### [DATA SUPPLIED]

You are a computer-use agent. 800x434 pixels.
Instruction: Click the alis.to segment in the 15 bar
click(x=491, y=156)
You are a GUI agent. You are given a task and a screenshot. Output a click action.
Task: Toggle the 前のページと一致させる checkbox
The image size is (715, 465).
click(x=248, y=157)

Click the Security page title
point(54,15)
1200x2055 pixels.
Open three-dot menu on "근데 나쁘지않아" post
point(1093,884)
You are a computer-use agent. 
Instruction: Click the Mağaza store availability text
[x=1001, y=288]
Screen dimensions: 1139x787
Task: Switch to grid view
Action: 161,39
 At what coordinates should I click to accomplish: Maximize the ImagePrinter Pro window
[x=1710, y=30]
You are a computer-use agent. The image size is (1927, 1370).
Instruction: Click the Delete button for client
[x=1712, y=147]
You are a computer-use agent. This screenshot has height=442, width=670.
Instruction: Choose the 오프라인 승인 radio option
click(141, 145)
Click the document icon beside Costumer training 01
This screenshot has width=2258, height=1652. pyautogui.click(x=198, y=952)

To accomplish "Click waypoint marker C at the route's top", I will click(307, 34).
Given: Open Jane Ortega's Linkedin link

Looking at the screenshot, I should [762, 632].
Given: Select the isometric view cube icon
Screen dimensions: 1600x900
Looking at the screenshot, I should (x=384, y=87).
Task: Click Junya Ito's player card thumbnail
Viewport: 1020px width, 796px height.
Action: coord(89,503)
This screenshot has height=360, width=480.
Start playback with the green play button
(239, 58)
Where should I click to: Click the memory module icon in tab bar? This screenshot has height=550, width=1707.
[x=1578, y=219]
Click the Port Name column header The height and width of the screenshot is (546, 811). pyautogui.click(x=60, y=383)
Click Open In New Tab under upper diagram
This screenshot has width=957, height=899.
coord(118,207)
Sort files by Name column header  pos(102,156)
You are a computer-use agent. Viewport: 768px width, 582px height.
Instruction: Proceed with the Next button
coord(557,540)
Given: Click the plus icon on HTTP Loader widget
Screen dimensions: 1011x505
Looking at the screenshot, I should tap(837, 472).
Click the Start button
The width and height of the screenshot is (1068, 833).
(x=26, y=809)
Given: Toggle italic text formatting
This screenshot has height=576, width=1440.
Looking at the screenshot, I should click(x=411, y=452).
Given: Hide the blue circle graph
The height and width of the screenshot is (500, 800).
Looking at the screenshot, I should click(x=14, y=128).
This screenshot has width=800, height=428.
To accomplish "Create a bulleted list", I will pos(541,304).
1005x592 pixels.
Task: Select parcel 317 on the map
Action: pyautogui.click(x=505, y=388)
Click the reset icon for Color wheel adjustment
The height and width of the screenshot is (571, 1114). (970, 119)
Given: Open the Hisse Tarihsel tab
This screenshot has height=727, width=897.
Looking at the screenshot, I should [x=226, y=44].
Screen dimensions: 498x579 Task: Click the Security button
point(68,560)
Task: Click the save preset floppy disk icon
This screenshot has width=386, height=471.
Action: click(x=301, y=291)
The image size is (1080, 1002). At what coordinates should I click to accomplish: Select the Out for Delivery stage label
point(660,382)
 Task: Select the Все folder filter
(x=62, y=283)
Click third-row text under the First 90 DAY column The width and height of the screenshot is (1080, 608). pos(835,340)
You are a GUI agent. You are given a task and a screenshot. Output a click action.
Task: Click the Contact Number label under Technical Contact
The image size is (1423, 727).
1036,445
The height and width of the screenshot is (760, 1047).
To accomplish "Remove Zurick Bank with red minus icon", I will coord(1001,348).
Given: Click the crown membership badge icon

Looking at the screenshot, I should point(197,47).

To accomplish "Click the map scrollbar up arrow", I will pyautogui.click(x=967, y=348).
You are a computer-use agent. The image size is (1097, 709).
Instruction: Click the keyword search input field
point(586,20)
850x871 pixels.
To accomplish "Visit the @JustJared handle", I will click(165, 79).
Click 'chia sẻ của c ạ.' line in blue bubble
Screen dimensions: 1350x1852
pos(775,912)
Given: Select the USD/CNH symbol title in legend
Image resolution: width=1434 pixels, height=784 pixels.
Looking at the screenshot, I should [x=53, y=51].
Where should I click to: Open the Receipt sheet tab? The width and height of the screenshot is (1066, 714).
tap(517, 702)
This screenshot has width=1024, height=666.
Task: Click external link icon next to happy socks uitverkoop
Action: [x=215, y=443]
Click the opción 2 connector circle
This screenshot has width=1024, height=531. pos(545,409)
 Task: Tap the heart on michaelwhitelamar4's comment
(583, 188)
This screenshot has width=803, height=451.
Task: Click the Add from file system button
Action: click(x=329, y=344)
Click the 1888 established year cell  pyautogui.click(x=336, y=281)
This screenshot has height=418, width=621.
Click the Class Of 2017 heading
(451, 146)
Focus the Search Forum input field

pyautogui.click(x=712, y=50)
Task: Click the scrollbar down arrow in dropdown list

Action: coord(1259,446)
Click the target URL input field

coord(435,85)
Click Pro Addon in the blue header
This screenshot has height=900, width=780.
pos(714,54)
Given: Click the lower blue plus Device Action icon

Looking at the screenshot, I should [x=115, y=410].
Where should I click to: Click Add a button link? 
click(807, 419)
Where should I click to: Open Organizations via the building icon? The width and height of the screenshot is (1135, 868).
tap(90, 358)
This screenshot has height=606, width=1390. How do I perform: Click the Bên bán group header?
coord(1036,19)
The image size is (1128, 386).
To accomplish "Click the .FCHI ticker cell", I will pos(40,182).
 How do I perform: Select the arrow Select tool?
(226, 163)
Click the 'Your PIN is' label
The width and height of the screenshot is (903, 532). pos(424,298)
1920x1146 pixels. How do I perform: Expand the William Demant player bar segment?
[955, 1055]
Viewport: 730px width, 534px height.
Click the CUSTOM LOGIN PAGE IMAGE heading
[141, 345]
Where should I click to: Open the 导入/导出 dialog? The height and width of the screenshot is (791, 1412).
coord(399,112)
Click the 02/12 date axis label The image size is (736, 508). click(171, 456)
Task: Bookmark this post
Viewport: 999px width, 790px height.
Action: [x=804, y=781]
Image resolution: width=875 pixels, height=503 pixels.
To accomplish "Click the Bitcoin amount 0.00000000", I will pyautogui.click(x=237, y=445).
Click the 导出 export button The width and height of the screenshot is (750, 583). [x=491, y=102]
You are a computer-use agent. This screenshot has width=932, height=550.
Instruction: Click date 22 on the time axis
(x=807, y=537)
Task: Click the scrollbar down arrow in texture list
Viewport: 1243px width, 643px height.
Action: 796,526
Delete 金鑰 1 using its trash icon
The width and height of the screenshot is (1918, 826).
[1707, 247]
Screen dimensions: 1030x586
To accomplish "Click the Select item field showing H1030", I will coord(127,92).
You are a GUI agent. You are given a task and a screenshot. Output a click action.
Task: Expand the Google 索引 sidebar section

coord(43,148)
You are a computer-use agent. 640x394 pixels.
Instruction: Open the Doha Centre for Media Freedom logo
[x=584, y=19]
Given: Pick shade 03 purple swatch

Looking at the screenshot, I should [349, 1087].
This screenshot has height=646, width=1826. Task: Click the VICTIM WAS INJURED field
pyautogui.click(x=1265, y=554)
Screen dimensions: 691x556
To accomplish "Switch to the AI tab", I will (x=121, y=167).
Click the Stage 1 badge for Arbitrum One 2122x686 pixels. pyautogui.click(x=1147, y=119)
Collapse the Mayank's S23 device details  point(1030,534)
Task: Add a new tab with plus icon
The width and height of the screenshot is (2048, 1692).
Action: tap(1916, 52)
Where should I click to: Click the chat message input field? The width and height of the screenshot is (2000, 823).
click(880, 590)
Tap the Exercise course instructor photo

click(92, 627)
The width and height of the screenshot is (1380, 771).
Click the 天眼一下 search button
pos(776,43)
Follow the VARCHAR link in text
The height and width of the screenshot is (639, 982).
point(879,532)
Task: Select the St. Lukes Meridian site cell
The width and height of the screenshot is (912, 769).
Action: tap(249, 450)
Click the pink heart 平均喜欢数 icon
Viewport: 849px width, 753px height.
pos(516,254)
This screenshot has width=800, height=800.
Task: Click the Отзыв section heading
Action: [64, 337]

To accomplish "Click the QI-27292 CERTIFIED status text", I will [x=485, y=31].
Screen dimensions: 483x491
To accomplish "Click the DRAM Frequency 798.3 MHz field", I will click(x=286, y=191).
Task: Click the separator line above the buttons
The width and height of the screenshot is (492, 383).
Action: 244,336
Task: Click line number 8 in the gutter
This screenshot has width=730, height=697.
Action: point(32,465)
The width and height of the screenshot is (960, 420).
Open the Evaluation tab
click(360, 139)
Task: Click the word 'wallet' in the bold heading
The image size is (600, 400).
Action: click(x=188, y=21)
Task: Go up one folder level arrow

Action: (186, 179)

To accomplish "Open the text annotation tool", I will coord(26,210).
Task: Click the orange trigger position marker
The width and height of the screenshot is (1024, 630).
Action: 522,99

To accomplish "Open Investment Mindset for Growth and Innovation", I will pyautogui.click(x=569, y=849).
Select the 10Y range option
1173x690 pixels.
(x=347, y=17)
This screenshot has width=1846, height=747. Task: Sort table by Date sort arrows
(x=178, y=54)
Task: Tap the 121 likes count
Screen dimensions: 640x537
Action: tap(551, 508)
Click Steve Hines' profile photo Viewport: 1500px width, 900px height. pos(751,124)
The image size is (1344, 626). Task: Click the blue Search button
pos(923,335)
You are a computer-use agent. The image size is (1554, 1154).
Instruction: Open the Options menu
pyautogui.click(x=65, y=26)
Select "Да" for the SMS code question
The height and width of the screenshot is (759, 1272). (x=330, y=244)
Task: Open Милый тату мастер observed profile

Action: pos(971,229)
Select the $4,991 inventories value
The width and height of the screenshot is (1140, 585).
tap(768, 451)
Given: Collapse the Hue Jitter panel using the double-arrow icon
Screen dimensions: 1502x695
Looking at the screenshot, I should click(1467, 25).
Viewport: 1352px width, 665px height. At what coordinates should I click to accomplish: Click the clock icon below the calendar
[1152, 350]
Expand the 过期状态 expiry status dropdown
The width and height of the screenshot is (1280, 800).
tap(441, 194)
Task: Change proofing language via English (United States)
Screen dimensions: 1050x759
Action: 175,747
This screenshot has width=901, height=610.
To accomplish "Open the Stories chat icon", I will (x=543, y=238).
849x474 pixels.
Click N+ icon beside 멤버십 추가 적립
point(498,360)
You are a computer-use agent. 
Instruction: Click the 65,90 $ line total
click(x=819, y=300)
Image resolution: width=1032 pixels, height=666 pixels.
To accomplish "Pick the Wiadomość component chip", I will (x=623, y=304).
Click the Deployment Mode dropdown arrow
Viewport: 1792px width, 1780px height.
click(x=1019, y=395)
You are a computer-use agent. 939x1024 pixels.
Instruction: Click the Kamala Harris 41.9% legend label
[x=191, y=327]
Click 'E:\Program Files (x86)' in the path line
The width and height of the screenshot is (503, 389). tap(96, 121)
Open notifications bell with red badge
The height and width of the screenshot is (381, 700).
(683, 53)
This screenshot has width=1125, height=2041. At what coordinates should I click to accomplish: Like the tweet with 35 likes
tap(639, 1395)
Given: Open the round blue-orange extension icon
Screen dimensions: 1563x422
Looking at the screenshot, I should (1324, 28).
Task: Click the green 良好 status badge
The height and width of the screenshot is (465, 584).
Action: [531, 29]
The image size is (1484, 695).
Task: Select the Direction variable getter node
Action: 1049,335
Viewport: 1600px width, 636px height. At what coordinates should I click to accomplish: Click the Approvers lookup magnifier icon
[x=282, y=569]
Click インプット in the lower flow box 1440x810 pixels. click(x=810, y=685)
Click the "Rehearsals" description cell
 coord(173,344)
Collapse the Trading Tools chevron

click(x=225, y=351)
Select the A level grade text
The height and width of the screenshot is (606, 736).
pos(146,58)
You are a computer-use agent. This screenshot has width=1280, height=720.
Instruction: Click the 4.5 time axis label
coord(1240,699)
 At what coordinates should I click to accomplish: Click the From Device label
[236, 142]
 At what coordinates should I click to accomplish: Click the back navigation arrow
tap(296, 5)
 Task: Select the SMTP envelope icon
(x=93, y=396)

### [ABOUT THIS EXERCISE]
Using the records above, report each line with the string "orange".

### [ANSWER SECTION]
Task: Click the orange trigger position marker
Given: Open the round blue-orange extension icon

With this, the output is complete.